In the wake of the recent DigiNotar hack that left users vulnerable to fraudulent digital certificates, most companies moved to patch vulnerabilities and/or revoke trust in the DigiNotar-signed certificates — Adobe, Mozilla, Google and Microsoft among them. Apple was a little slower with its security update to address the problem, which caused some grumbling, but when they did issue a fix last Friday, it was only for newer systems. Older versions of the Mac OS — Leopard and Tiger — will not receive a security update, leaving some Safari users open to the vulnerability.
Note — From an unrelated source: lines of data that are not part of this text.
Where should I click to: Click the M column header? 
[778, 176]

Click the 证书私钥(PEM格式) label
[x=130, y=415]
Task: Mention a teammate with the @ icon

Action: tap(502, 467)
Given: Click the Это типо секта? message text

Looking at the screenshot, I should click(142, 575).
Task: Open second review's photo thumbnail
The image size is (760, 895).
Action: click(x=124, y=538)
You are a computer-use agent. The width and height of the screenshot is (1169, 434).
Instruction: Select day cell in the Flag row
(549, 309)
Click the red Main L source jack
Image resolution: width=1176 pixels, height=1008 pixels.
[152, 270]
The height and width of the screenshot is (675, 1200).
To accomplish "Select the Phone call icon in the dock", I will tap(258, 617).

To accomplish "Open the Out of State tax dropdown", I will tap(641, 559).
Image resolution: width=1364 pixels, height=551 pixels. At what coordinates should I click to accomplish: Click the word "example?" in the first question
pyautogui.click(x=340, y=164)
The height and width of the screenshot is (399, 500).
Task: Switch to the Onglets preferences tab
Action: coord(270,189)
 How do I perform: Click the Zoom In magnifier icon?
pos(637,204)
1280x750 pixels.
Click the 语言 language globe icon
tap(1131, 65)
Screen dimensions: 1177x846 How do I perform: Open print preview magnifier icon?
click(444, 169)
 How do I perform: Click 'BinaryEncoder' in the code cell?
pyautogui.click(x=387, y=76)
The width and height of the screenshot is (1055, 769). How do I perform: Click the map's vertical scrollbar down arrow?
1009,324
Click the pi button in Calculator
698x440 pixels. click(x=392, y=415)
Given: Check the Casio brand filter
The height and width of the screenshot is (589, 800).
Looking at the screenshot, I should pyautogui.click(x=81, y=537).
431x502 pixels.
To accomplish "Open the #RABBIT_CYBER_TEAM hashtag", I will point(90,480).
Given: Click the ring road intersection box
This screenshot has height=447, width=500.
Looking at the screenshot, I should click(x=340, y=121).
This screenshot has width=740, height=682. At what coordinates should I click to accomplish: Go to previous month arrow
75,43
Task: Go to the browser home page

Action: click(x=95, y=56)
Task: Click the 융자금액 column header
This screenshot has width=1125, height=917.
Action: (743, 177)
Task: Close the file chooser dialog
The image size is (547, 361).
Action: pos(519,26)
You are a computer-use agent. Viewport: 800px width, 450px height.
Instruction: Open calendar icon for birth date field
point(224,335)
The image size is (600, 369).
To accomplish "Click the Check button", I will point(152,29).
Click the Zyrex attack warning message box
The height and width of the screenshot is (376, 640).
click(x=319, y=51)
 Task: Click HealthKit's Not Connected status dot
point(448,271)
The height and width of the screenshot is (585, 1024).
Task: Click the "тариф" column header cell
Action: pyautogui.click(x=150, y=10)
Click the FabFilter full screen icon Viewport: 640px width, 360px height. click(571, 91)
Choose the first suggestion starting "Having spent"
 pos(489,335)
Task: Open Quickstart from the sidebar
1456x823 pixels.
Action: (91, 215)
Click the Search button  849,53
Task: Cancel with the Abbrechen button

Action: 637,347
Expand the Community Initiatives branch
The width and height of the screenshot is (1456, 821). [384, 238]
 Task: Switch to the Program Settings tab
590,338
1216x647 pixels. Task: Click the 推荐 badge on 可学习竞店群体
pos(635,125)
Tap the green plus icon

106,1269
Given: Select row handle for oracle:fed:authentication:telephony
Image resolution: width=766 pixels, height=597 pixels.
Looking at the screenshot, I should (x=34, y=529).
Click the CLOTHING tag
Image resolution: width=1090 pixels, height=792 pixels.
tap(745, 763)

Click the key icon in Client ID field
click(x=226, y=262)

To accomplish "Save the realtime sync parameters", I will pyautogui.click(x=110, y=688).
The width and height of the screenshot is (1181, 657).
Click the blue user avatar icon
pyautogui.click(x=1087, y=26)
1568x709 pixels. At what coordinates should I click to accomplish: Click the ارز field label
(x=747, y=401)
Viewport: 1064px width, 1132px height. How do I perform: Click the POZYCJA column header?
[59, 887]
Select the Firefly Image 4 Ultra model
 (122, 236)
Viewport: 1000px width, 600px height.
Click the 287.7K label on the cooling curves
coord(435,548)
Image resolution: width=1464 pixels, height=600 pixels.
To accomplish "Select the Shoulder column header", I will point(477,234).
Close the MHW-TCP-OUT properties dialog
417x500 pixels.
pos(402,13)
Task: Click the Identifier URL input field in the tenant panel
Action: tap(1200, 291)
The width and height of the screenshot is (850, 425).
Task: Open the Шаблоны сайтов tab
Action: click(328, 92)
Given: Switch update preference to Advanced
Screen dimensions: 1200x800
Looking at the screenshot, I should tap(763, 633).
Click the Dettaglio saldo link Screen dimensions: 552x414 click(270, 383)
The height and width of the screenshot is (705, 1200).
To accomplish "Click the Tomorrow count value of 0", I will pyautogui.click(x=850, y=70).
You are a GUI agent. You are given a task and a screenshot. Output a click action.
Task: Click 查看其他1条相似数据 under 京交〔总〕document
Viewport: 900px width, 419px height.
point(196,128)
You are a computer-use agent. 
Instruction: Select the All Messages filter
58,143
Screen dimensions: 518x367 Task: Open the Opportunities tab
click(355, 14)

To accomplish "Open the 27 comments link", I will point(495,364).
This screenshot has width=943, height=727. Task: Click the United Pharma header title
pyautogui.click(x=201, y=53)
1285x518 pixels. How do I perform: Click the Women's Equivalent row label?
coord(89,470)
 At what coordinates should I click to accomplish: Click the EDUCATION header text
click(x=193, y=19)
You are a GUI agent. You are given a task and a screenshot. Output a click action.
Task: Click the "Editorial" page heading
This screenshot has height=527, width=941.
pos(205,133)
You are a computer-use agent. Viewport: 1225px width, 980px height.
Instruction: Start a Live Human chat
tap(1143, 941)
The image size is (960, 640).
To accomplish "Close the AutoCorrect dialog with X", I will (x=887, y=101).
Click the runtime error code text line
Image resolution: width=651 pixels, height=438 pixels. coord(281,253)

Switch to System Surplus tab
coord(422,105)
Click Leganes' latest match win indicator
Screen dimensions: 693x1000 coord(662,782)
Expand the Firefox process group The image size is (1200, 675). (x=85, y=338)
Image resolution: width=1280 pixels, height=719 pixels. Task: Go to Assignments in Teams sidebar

ZDNet UK’s Ben Woods makes the good point that this decision leaves users with older systems having to fend for themselves — something that many businesses with perfectly good, but older Macs, are not likely to be happy about. He quotes security researcher Joshua Long on the problem:
“Those who purchased a pre-Intel Xserve in October 2006 have only owned them for 4 years and 11 months, and those who purchased a Power Macintosh G5 in July 2006 have only owned them for a little over 5 years,” Long said. “Most of these machines are still running perfectly fine, but Apple has completely cut them off from being able to receive critical security updates ever again.”
Long also noted that updates for Safari and QuickTime would not be sufficient for Leopard users without the OS update. The recommended mitigation is to manually remove the DigiNotar Root CA certificate from the Apple Keychain, although in this Ars Technica post, security researcher Ryan Sleevi noted that simply removing it isn’t enough to completely protect a user — modifications to the system trust store via the command line are also required.
What do you think of Apple’s decision to patch only the newest systems? Do you think it’s a trend that is likely to continue, and how will this affect business decisions to deploy Macs?